Home. She kept repeating the word in her head, trying to imbue it with more resonance. It should leave her elated. Instead, trepidation gathered weight in her chest.

Someone pays for the mistakes we make, the voice in her dream had said. And she’d made so many of them.

Solmir didn’t touch her as they made their way up to the doors. Not necessarily a strange thing, though before when they’d had to scale the side of a bone-pile, he’d offered a hand to help. Now he stayed away from her skin with almost methodical precision, keeping measured distance.

Neve was out of breath by the time they reached the cliff, the sharp side of it jutting beneath the inverted doors, one more improbable anomaly holding the structure sound. The bones here seemed more brittle, parts of them almost transparent in the cold light, a soft ivory glow that was beautiful and brutal at once.

The castle felt even stranger up close, even more precarious. The curve that would normally mark the tops of the doors instead arced against the cliff, and looking at it too long was enough to make Neve’s head feel light. Salt and bone-dust crusted the hinges, cementing the door half open. Inside, darkness.

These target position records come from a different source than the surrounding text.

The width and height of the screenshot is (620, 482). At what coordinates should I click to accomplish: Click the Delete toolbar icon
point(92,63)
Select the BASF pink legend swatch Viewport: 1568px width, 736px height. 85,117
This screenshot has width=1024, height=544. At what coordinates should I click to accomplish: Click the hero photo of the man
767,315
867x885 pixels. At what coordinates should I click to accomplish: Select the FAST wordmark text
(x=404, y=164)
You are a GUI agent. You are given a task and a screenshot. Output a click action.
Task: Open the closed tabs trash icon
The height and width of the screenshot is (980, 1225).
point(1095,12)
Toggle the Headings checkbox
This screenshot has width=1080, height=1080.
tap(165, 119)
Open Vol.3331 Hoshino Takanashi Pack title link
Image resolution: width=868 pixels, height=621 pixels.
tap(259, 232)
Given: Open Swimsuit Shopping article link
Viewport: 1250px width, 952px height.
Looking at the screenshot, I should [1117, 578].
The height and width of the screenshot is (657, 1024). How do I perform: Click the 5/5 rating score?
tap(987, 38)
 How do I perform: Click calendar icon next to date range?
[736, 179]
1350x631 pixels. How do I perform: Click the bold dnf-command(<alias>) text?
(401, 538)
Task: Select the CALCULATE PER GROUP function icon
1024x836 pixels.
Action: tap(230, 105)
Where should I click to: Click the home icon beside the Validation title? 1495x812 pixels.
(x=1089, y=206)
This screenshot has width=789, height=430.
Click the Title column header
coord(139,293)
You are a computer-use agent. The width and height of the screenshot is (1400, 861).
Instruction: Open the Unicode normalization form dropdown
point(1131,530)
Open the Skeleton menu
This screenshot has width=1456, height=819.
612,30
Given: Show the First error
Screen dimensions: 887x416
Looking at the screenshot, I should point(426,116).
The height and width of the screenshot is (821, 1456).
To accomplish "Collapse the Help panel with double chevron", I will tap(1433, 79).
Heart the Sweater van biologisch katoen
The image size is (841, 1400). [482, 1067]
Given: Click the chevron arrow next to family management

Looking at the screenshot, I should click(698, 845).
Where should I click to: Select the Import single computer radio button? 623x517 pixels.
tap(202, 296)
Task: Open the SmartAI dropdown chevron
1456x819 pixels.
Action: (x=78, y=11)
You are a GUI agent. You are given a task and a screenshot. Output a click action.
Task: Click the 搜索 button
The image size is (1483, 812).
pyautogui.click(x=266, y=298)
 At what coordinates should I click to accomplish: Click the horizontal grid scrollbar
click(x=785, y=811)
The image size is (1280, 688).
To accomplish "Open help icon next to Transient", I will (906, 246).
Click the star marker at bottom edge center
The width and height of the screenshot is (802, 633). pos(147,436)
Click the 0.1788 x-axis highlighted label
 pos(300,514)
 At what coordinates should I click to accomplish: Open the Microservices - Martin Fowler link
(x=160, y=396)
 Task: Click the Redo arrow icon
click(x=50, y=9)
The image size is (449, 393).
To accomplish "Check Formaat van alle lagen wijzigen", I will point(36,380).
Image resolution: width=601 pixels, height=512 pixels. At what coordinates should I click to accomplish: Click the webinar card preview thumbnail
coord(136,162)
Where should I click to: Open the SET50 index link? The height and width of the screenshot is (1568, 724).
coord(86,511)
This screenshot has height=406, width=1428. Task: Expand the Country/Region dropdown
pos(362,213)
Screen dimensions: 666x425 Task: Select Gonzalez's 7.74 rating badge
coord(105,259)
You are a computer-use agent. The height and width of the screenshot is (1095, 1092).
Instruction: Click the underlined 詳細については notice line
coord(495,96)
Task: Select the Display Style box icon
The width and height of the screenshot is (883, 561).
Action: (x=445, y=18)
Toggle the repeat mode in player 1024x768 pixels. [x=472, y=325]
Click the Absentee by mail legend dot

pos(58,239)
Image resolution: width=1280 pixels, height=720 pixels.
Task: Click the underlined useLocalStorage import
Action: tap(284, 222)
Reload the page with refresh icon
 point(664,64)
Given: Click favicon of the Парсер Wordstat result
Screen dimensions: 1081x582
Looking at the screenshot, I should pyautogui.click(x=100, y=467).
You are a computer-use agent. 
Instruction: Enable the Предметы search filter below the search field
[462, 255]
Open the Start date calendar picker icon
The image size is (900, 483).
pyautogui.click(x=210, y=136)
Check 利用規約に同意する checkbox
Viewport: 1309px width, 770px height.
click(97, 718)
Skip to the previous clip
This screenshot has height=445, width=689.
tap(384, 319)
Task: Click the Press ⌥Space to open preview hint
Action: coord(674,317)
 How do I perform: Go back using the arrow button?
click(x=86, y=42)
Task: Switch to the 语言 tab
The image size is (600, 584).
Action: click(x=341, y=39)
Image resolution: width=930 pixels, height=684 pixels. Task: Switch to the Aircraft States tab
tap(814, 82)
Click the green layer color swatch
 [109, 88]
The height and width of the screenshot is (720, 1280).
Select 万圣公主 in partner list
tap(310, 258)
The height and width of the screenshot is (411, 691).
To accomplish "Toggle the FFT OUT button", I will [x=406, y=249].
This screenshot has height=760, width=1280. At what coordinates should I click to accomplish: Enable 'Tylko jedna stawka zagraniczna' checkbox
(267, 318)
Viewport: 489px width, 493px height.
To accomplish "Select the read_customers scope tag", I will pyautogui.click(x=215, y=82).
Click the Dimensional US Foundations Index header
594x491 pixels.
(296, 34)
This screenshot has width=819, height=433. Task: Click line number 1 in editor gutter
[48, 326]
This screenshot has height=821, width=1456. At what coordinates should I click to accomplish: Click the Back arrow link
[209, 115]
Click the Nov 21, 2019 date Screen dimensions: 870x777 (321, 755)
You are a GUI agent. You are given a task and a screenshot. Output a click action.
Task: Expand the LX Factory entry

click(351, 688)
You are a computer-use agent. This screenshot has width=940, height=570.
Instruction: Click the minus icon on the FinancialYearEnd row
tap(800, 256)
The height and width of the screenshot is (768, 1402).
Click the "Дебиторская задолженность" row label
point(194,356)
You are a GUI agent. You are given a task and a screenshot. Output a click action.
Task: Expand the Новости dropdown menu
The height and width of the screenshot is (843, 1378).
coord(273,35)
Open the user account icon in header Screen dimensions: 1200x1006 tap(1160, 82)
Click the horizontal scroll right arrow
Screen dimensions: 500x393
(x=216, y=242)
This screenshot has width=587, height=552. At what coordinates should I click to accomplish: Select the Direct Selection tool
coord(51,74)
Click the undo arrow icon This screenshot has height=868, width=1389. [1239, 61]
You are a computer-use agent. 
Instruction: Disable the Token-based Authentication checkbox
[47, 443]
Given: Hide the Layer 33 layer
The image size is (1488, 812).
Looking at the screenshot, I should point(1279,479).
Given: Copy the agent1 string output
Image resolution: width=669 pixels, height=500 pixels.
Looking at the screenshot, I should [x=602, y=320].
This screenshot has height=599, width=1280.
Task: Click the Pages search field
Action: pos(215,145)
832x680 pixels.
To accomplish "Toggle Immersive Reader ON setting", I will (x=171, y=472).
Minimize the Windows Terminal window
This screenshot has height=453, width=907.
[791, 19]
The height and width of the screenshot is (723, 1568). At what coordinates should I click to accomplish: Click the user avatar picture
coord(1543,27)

“There’s a drop.” Solmir’s voice was low, his arms crossed. He looked at the doors as if he expected them to crawl off their hinges and attack. “We’ll have to climb down to the floor.”

“The ceiling, you mean.” It came out thin. She wasn’t sure if she’d meant it as a joke or not.

Regardless, he didn’t laugh, didn’t crack the hint of a smile. Ever since the ship brought them to this strange shore, Solmir had been quiet and stoic, as if something weighed heavily on his mind. “Call it what you want. The point is, you’ll have to be careful. The bricks stick out enough to make climbing simple, but you have to pay attention.”